__Stored records__
....................
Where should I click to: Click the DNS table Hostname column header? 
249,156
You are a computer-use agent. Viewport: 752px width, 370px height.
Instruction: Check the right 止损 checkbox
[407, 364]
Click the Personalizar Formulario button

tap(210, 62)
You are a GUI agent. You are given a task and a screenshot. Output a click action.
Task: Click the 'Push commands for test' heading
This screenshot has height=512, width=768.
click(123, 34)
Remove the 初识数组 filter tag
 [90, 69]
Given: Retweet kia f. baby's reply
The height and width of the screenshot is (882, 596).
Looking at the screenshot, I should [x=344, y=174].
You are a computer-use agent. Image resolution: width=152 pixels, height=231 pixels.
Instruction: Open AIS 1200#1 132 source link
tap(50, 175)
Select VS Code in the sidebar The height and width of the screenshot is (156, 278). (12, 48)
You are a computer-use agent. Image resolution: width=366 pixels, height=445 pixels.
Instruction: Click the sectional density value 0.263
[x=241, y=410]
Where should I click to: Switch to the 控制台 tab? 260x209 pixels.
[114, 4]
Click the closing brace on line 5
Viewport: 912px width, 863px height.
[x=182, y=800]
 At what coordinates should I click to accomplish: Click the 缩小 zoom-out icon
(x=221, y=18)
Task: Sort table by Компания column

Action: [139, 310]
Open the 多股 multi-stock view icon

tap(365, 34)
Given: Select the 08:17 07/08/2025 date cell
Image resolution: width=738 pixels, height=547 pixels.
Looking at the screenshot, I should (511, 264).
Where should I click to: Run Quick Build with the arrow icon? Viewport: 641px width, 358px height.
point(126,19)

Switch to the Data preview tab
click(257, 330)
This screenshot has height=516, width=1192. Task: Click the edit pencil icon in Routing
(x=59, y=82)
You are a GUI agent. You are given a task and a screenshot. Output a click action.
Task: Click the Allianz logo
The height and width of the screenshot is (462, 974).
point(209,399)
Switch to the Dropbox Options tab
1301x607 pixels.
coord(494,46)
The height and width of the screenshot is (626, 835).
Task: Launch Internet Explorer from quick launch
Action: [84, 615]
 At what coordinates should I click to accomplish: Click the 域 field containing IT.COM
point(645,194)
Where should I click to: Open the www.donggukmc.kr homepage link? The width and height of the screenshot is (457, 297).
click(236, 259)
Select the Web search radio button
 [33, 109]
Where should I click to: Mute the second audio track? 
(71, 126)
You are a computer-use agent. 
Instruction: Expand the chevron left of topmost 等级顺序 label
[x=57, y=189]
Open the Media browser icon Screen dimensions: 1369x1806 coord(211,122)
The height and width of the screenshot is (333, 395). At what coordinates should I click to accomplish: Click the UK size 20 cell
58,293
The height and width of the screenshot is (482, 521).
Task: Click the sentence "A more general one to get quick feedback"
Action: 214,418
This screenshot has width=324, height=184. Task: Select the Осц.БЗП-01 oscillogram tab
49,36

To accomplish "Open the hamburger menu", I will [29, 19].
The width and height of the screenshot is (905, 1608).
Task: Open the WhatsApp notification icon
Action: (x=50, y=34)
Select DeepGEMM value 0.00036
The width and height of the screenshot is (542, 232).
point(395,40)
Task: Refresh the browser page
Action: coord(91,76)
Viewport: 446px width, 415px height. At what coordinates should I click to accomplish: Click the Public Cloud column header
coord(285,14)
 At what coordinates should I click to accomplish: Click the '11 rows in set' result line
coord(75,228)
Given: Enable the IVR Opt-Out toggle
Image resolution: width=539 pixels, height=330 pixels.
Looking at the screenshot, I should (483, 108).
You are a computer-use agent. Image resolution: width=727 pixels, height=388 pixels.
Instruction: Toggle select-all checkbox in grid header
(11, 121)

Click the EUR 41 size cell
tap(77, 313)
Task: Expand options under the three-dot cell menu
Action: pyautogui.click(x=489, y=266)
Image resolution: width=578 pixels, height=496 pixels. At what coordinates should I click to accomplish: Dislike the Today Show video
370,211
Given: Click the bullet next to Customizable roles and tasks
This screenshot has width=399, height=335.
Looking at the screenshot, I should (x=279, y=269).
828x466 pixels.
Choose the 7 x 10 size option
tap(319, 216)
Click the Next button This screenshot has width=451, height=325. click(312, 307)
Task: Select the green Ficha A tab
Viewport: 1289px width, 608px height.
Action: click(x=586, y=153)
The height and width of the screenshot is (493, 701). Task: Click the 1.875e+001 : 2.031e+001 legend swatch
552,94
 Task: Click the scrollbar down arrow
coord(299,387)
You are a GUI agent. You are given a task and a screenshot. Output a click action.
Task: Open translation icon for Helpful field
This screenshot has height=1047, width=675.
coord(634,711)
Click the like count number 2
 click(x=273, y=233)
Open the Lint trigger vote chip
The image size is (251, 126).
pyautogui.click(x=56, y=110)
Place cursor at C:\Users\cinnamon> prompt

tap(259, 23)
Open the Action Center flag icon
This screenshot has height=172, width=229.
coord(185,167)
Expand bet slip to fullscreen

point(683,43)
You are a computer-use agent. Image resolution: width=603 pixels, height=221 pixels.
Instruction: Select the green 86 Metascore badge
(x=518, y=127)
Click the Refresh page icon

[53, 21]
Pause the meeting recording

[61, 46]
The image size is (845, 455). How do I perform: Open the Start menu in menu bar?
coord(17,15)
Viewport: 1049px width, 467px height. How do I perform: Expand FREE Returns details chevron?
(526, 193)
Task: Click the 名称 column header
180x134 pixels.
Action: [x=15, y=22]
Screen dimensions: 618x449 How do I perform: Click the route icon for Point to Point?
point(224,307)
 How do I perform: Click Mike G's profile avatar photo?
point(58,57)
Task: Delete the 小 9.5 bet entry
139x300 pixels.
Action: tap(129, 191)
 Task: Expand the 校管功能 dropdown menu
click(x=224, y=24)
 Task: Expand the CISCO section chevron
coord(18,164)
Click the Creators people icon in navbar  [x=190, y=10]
....................
__TASK DIRECTIONS__
From the first line to the last, retype the data exactly.

__RESPONSE TO THIS TASK__
Where should I click to: Click the DNS table Hostname column header? 
249,156
You are a computer-use agent. Viewport: 752px width, 370px height.
Instruction: Check the right 止损 checkbox
[407, 364]
Click the Personalizar Formulario button

tap(210, 62)
You are a GUI agent. You are given a task and a screenshot. Output a click action.
Task: Click the 'Push commands for test' heading
This screenshot has height=512, width=768.
click(123, 34)
Remove the 初识数组 filter tag
 [90, 69]
Given: Retweet kia f. baby's reply
The height and width of the screenshot is (882, 596).
Looking at the screenshot, I should [x=344, y=174].
You are a computer-use agent. Image resolution: width=152 pixels, height=231 pixels.
Instruction: Open AIS 1200#1 132 source link
tap(50, 175)
Select VS Code in the sidebar The height and width of the screenshot is (156, 278). (12, 48)
You are a computer-use agent. Image resolution: width=366 pixels, height=445 pixels.
Instruction: Click the sectional density value 0.263
[x=241, y=410]
Where should I click to: Switch to the 控制台 tab? 260x209 pixels.
[114, 4]
Click the closing brace on line 5
Viewport: 912px width, 863px height.
[x=182, y=800]
 At what coordinates should I click to accomplish: Click the 缩小 zoom-out icon
(x=221, y=18)
Task: Sort table by Компания column

Action: [139, 310]
Open the 多股 multi-stock view icon

tap(365, 34)
Given: Select the 08:17 07/08/2025 date cell
Image resolution: width=738 pixels, height=547 pixels.
Looking at the screenshot, I should (511, 264).
Where should I click to: Run Quick Build with the arrow icon? Viewport: 641px width, 358px height.
point(126,19)

Switch to the Data preview tab
click(257, 330)
This screenshot has height=516, width=1192. Task: Click the edit pencil icon in Routing
(x=59, y=82)
You are a GUI agent. You are given a task and a screenshot. Output a click action.
Task: Click the Allianz logo
The height and width of the screenshot is (462, 974).
point(209,399)
Switch to the Dropbox Options tab
1301x607 pixels.
coord(494,46)
The height and width of the screenshot is (626, 835).
Task: Launch Internet Explorer from quick launch
Action: [84, 615]
 At what coordinates should I click to accomplish: Click the 域 field containing IT.COM
point(645,194)
Where should I click to: Open the www.donggukmc.kr homepage link? The width and height of the screenshot is (457, 297).
click(236, 259)
Select the Web search radio button
 [33, 109]
Where should I click to: Mute the second audio track? 
(71, 126)
You are a computer-use agent. 
Instruction: Expand the chevron left of topmost 等级顺序 label
[x=57, y=189]
Open the Media browser icon Screen dimensions: 1369x1806 coord(211,122)
The height and width of the screenshot is (333, 395). At what coordinates should I click to accomplish: Click the UK size 20 cell
58,293
The height and width of the screenshot is (482, 521).
Task: Click the sentence "A more general one to get quick feedback"
Action: 214,418
This screenshot has width=324, height=184. Task: Select the Осц.БЗП-01 oscillogram tab
49,36

To accomplish "Open the hamburger menu", I will [29, 19].
The width and height of the screenshot is (905, 1608).
Task: Open the WhatsApp notification icon
Action: (x=50, y=34)
Select DeepGEMM value 0.00036
The width and height of the screenshot is (542, 232).
point(395,40)
Task: Refresh the browser page
Action: coord(91,76)
Viewport: 446px width, 415px height. At what coordinates should I click to accomplish: Click the Public Cloud column header
coord(285,14)
 At what coordinates should I click to accomplish: Click the '11 rows in set' result line
coord(75,228)
Given: Enable the IVR Opt-Out toggle
Image resolution: width=539 pixels, height=330 pixels.
Looking at the screenshot, I should (483, 108).
You are a computer-use agent. Image resolution: width=727 pixels, height=388 pixels.
Instruction: Toggle select-all checkbox in grid header
(11, 121)

Click the EUR 41 size cell
tap(77, 313)
Task: Expand options under the three-dot cell menu
Action: pyautogui.click(x=489, y=266)
Image resolution: width=578 pixels, height=496 pixels. At what coordinates should I click to accomplish: Dislike the Today Show video
370,211
Given: Click the bullet next to Customizable roles and tasks
This screenshot has width=399, height=335.
Looking at the screenshot, I should (x=279, y=269).
828x466 pixels.
Choose the 7 x 10 size option
tap(319, 216)
Click the Next button This screenshot has width=451, height=325. click(312, 307)
Task: Select the green Ficha A tab
Viewport: 1289px width, 608px height.
Action: click(x=586, y=153)
The height and width of the screenshot is (493, 701). Task: Click the 1.875e+001 : 2.031e+001 legend swatch
552,94
 Task: Click the scrollbar down arrow
coord(299,387)
You are a GUI agent. You are given a task and a screenshot. Output a click action.
Task: Open translation icon for Helpful field
This screenshot has height=1047, width=675.
coord(634,711)
Click the like count number 2
 click(x=273, y=233)
Open the Lint trigger vote chip
The image size is (251, 126).
pyautogui.click(x=56, y=110)
Place cursor at C:\Users\cinnamon> prompt

tap(259, 23)
Open the Action Center flag icon
This screenshot has height=172, width=229.
coord(185,167)
Expand bet slip to fullscreen

point(683,43)
You are a computer-use agent. Image resolution: width=603 pixels, height=221 pixels.
Instruction: Select the green 86 Metascore badge
(x=518, y=127)
Click the Refresh page icon

[53, 21]
Pause the meeting recording

[61, 46]
The image size is (845, 455). How do I perform: Open the Start menu in menu bar?
coord(17,15)
Viewport: 1049px width, 467px height. How do I perform: Expand FREE Returns details chevron?
(526, 193)
Task: Click the 名称 column header
180x134 pixels.
Action: [x=15, y=22]
Screen dimensions: 618x449 How do I perform: Click the route icon for Point to Point?
point(224,307)
 How do I perform: Click Mike G's profile avatar photo?
point(58,57)
Task: Delete the 小 9.5 bet entry
139x300 pixels.
Action: tap(129, 191)
 Task: Expand the 校管功能 dropdown menu
click(x=224, y=24)
 Task: Expand the CISCO section chevron
coord(18,164)
Click the Creators people icon in navbar  [x=190, y=10]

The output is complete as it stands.